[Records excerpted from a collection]
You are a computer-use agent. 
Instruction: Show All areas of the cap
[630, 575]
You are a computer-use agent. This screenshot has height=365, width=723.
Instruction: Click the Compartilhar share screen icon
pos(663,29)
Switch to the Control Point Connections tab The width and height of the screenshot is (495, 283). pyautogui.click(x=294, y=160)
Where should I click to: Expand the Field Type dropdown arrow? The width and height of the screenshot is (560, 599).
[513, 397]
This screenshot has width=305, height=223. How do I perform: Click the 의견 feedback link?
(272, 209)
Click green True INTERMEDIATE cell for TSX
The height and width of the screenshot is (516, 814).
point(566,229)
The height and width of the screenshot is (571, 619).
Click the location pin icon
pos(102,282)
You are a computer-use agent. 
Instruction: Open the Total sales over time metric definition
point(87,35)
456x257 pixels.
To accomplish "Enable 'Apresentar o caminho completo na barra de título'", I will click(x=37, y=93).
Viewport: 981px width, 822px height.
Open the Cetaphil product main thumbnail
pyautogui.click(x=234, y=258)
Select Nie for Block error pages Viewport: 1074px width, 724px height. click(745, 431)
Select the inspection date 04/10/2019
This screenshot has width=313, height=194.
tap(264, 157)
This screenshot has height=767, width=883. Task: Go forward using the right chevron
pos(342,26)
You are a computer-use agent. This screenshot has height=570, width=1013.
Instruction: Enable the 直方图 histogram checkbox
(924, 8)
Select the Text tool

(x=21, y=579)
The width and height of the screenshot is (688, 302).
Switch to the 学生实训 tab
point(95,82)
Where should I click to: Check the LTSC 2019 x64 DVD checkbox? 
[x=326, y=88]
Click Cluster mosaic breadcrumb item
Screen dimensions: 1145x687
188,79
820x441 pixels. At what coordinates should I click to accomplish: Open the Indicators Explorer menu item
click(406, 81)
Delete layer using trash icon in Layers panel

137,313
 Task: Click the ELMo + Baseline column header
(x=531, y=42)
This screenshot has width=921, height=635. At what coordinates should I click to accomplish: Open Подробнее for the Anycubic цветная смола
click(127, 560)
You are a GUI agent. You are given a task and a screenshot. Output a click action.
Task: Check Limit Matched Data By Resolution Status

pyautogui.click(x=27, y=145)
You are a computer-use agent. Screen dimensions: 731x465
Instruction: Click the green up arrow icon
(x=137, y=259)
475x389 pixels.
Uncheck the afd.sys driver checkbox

What the task asks | Quote the part of the listing starting at the line containing "has height=570, width=1013." and ending at the line containing "(x=137, y=259)", both lines included. Copy every line character for character.

Task answer |
You are a computer-use agent. This screenshot has height=570, width=1013.
Instruction: Enable the 直方图 histogram checkbox
(924, 8)
Select the Text tool

(x=21, y=579)
The width and height of the screenshot is (688, 302).
Switch to the 学生实训 tab
point(95,82)
Where should I click to: Check the LTSC 2019 x64 DVD checkbox? 
[x=326, y=88]
Click Cluster mosaic breadcrumb item
Screen dimensions: 1145x687
188,79
820x441 pixels. At what coordinates should I click to accomplish: Open the Indicators Explorer menu item
click(406, 81)
Delete layer using trash icon in Layers panel

137,313
 Task: Click the ELMo + Baseline column header
(x=531, y=42)
This screenshot has width=921, height=635. At what coordinates should I click to accomplish: Open Подробнее for the Anycubic цветная смола
click(127, 560)
You are a GUI agent. You are given a task and a screenshot. Output a click action.
Task: Check Limit Matched Data By Resolution Status

pyautogui.click(x=27, y=145)
You are a computer-use agent. Screen dimensions: 731x465
Instruction: Click the green up arrow icon
(x=137, y=259)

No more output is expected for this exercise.